Menurut dia, Dinas Kehutanan Sulut menghormati proses hukum yang sedang berjalan saat ini. Sebab, pihaknya tidak pernah memerintahkan pengangkutan kayu dari wilayah KPH I ke wilayah KPH V. Ia pun mengatakan, kemungkinan besar HFP bertindak sendiri untuk kepentingan pribadi.
”Memang tidak ada perintah untuk itu (pengangkutan kayu). Jadi, prosesnya kami serahkan pada Balai Gakkum dan pengadilan. Biarkan saja proses hukum berjalan. Jika memang dia bersalah, biar pengadilan yang menetapkan,” kata Dennie.
Sementara itu, Decky Palilingan (70), orangtua HFP, mengatakan, penetapan anaknya sebagai tersangka sangat melukai rasa keadilannya. Ia bersikeras, kayu itu dibeli dari Desa Padang di Bintauna, Bolaang Mongondow Utara, bukan dari wilayah konservasi. Menurut dia, Balai Gakkum mencari-cari kesalahan dengan menarget pelaku usaha kecil.
Ia pun mengaku mendorong HFP untuk mangkir dari panggilan pemeriksaan. Ia juga merasa anaknya diperlakukan seperti teroris ketika polisi datang mencarinya di kampungnya di Sonder, Minahasa.

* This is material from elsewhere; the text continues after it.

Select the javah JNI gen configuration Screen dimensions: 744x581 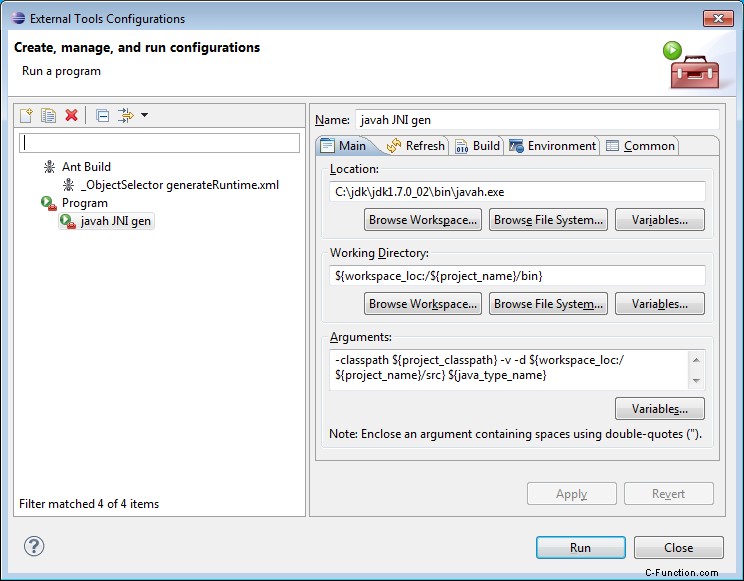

Saat ini, Decky tak punya pilihan selain mengikuti proses peradilan terhadap BJE dan kelanjutan kasus anaknya. ”Anak saya tidak lari, dia di kampung (Sonder),” kata dia.
Kasus HFP adalah kasus pembalakan liar keempat yang ditangani Balai Gakkum LHK Seksi III Manado di wilayah Sulawesi dan Gorontalo sepanjang 2020. Semua pelaku adalah perseorangan yang menebang hutan dengan alat gergaji mesin. Terdapat pula dua kasus perambahan hutan yang melibatkan alat berat seperti ekskavator, tetapi masih dalam penyelidikan.
Sulut memiliki hutan seluas 764.739 hektar. Terdapat kawasan pelestarian alam seluas 244.583 hektar, hutan lindung 160.809 hektar, hutan produksi terbatas 201.529 hektar, hutan produksi 64.367 hektar, dan hutan produksi konservasi 14.696 hektar. Ancaman perusakan hutan tidak hanya berupa penebangan liar, tetapi juga penangkapan satwa liar, tambang emas ilegal, hingga pembuangan limbah tanpa izin.